Now we combine the behavior of $$g(x)=x^2-4$$ with the rule for fractions: if the denominator $$g(x)$$ is positive and increasing, the fraction $$\frac{1}{g(x)}$$ is decreasing. If the denominator $$g(x)$$ is negative and increasing (approaching zero from the negative side), the fraction $$\frac{1}{g(x)}$$ is decreasing (becoming more negative). Conversely, if $$g(x)$$ is positive and decreasing, $$\frac{1}{g(x)}$$ is increasing. If $$g(x)$$ is negative and decreasing (moving away from zero), $$\frac{1}{g(x)}$$ is increasing (approaching zero from the negative side).

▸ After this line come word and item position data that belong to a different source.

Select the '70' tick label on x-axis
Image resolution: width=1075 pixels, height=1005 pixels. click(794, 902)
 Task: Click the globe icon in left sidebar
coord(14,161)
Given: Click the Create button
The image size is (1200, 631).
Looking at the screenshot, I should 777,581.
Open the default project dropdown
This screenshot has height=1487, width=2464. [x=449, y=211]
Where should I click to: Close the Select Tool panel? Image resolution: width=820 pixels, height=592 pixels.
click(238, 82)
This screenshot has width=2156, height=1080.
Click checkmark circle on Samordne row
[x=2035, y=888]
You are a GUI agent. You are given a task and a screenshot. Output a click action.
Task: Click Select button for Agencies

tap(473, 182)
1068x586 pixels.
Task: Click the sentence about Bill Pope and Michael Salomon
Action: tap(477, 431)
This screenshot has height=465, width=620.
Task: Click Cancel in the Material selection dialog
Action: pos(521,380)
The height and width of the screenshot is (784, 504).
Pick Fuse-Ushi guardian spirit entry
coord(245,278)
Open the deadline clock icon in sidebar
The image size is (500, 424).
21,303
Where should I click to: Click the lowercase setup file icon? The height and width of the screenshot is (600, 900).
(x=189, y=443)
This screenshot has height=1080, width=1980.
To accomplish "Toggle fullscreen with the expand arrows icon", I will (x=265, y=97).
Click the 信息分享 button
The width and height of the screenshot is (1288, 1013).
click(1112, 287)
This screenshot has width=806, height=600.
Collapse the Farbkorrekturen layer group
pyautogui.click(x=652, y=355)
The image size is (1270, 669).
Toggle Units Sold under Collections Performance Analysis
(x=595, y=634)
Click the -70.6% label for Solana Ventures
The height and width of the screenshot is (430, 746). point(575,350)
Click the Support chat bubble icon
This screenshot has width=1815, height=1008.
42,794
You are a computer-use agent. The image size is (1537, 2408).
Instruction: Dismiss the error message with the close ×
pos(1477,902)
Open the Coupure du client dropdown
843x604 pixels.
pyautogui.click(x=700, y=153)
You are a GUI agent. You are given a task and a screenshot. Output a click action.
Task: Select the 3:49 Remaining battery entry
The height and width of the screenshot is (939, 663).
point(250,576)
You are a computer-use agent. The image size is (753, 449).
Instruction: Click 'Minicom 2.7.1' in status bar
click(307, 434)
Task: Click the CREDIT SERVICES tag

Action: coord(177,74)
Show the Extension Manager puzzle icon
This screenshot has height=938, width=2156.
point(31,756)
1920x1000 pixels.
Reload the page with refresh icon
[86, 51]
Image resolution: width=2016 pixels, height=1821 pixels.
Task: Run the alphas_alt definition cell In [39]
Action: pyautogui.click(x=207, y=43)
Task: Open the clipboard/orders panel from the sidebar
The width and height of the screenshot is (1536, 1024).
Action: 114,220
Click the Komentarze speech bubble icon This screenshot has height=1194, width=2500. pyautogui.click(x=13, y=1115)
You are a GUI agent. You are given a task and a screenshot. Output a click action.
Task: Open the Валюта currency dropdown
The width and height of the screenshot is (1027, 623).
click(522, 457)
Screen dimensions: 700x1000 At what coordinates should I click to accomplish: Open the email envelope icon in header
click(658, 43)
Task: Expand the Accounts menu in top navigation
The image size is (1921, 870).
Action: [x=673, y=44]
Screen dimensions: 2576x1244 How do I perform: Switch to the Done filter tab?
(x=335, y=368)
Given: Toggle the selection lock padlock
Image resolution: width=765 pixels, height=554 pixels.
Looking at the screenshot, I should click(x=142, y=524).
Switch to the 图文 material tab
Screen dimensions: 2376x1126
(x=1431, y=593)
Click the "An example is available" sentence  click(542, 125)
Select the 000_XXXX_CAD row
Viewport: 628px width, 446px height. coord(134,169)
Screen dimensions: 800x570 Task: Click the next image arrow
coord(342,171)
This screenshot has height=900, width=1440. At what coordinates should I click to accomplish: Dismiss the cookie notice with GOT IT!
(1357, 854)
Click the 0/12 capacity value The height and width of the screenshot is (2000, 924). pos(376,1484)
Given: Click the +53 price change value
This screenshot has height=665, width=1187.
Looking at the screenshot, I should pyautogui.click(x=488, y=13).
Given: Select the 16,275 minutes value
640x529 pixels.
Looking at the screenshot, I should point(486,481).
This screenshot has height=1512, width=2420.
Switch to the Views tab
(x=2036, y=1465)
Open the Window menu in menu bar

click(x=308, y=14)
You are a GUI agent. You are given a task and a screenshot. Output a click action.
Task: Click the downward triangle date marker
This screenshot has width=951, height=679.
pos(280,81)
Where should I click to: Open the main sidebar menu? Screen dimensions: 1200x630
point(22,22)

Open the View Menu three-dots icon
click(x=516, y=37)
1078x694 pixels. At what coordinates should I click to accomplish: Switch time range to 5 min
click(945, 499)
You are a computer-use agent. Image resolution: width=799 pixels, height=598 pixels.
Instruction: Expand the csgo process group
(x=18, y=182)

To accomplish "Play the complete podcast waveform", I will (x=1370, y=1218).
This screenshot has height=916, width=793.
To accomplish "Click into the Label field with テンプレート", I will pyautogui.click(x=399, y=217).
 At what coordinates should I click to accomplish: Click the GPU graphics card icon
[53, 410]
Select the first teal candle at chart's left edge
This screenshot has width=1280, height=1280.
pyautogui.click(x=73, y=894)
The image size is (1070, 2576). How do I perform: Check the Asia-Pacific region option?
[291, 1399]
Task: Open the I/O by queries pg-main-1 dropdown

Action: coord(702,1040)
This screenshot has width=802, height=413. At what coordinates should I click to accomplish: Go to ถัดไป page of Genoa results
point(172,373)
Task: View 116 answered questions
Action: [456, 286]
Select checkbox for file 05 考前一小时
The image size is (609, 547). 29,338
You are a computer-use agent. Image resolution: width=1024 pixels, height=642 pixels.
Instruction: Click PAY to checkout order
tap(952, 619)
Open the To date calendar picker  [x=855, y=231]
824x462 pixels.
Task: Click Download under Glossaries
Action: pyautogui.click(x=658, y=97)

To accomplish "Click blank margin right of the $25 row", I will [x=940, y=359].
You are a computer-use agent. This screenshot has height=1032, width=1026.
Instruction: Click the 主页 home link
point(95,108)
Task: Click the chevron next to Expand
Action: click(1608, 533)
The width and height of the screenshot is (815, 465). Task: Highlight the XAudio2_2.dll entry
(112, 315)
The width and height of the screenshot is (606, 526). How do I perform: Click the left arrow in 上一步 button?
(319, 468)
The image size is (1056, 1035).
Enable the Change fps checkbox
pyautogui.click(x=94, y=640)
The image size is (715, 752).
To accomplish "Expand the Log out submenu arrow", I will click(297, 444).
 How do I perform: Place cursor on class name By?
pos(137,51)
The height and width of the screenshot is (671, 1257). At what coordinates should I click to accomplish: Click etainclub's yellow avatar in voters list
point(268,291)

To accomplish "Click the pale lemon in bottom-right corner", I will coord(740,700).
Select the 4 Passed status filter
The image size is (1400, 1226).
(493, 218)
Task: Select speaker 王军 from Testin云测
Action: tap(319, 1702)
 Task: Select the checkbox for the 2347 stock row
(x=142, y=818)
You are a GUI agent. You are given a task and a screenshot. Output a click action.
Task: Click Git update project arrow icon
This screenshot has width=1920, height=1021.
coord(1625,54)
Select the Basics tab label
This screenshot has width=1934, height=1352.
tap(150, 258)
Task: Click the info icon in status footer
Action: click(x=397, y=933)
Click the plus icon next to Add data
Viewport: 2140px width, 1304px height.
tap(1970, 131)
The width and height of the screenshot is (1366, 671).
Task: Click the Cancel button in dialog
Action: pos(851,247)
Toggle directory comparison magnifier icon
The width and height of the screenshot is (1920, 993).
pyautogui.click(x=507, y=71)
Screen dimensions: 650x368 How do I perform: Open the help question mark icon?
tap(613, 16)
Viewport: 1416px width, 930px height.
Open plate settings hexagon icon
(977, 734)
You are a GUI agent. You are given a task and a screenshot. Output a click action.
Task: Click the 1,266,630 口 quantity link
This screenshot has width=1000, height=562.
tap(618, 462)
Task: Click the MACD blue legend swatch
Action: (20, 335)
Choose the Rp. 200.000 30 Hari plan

For the interval $$(-\infty, -2)$$: $$g(x)$$ is decreasing and positive. When a positive denominator decreases, the value of the fraction $$\frac{1}{g(x)}$$ increases. For instance, if $$g(x)$$ changes from $$12$$ to $$5$$, then $$\frac{1}{g(x)}$$ changes from $$\frac{1}{12} \approx 0.083$$ to $$\frac{1}{5}=0.2$$, which is an increase. Thus, $$f(x)$$ is increasing on $$(-\infty, -2)$$.

For the interval $$(-2, 0)$$: $$g(x)$$ is decreasing and negative. When a negative denominator decreases (becomes more negative), the value of the fraction $$\frac{1}{g(x)}$$ increases (becomes less negative, closer to zero). For instance, if $$g(x)$$ changes from $$-1.75$$ to $$-3.75$$, then $$\frac{1}{g(x)}$$ changes from $$\frac{1}{-1.75} \approx -0.57$$ to $$\frac{1}{-3.75} \approx -0.27$$, which is an increase. Thus, $$f(x)$$ is increasing on $$(-2, 0)$$.

For the interval $$(0, 2)$$: $$g(x)$$ is increasing and negative. When a negative denominator increases (becomes less negative, closer to zero from the negative side), the value of the fraction $$\frac{1}{g(x)}$$ decreases (becomes more negative). For instance, if $$g(x)$$ changes from $$-3.75$$ to $$-1.75$$, then $$\frac{1}{g(x)}$$ changes from $$\frac{1}{-3.75} \approx -0.27$$ to $$\frac{1}{-1.75} \approx -0.57$$, which is a decrease. Thus, $$f(x)$$ is decreasing on $$(0, 2)$$.

For the interval $$(2, \infty)$$: $$g(x)$$ is increasing and positive. When a positive denominator increases, the value of the fraction $$\frac{1}{g(x)}$$ decreases. For instance, if $$g(x)$$ changes from $$5$$ to $$12$$, then $$\frac{1}{g(x)}$$ changes from $$\frac{1}{5}=0.2$$ to $$\frac{1}{12} \approx 0.083$$, which is a decrease. Thus, $$f(x)$$ is decreasing on $$(2, \infty)$$.

Based on this analysis, the graph of $$f(x)$$ is decreasing on the intervals $$(0, 2)$$ and $$(2, \infty)$$.